Sementara para profesional yang mengerti autisme selain jumlahnya masih sangat sedikit, juga terkumpul di kota-kota besar di pulau Jawa. Selain itu, biaya terapi yang mahal dan berkepanjangan menjadi tidak terjangkau oleh golongan sosial ekonomi menengah ke bawah. Lebih parah lagi, pendidikan untuk anak autistik belum bisa dilaksanakan dengan baik karena kurangnya kesiapan sekolah-sekolah, dengan guru yang belum terdidik dalam menangani anak berkebutuhan khusus.

Sementara peran pemerintah, dalam hal ini Kementerian Kesehatan dan Kementerian Pendidikan Nasional, belum bisa berbuat banyak untuk anak-anak autistik di Indonesia. Kementerian Kesehatan masih terlalu sibuk dalam menangani kasus-kasus yang lebih gawat, yang bisa menyebabkan kematian, seperti flu burung, flu babi, anak-anak yang busung lapar, dan lain sebagainya.

Anak autistik tidak mendapat prioritas oleh karena keadaannya tidak gawat dan autisme tidak menyebabkan kematian. Yang tidak terpikirkan oleh pemerintah adalah bahwa bila mereka tidak ditangani dengan benar maka anak tersebut akan menjadi sosok dewasa yang tidak bisa mandiri dan menghidupi diri sendiri. Ia akan menjadi beban bagi keluarganya maupun pemerintah.

Sementara Kementerian Pendidikan Nasional memang telah mengeluarkan himbauan pada semua sekolah umum untuk menerima anak-anak berkebutuhan khusus. Namun kesiapan guru-guru untuk memberikan pendidikan masih jauh dari memadai. Mereka masih harus dibekali pengetahuan dan keterampilan mengenai autisme dan bagaimana mereka harus menghadapi anak-anak ini di sekolah. Juga harus mengetahui proses mengajar pada anak berkebutuhan khusus. Ketidaksiapan guru-guru ini menyebabkan sekolah sering menolak untuk menerima anak berkebutuhan khusus.

Sejauh ini, pemerintah baru akan mencanangkan pendidikan bagi anak-anak berkebutuhan khusus, termasuk penyandang autis. Menurut Wakil Menteri Pendidikan Nasional Fasli Jalal, pemerintah menargetkan 1000 sekolah khusus bagi penyandang autisme pada tahun 2014 dari sekitar 200 sekolah khusus yang ada saat ini.

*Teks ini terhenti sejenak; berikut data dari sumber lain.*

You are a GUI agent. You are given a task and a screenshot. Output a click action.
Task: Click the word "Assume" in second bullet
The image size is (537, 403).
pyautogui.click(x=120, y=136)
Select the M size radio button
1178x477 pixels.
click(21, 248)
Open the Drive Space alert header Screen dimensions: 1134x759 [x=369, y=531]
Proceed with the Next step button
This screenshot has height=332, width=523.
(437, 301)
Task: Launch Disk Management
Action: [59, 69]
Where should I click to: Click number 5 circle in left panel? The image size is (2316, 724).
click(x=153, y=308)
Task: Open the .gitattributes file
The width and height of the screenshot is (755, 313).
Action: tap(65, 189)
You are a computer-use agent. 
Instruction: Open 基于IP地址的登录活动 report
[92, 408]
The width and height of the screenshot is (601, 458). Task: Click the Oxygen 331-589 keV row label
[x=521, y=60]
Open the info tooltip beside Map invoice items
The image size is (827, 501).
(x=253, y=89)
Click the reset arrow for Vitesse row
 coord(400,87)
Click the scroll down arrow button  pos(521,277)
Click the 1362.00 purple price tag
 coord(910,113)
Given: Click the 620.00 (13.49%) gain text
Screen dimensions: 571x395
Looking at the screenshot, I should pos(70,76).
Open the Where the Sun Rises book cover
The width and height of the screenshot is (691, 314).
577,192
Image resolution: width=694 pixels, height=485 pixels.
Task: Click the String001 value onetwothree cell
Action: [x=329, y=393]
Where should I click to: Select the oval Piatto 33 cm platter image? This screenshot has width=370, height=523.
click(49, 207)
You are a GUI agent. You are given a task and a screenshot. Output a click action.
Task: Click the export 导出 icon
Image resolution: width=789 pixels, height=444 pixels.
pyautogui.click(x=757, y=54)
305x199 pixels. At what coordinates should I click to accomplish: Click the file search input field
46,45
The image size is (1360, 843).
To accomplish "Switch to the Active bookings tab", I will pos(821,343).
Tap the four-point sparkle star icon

Dalam penyelenggaraan pendidikan bagi individu autistik, terang Fasli, sekolah tidak hanya dapat mempersiapkan materi yang tepat, tetapi juga siap dalam menjembatani masalah hambatan komunikasi, dan penanganan masalah perilaku yang mungkin saja terjadi di sekolah. Pemerintah bahkan memberikan insentif khusus bagi sekolah umum yang bersedia menerima dan mendidik anak berkebutuhan khusus. "Pendidikan ini dimaksudkan untuk memberikan layanan pendidikan bagi anak berkebutuhan khusus di sekolah umum bersama teman-teman lainnya yang normal," kata Fasli Jalal dalam acara Expo Peduli Autisme di Graha Sucofindo, pertengahan April lalu.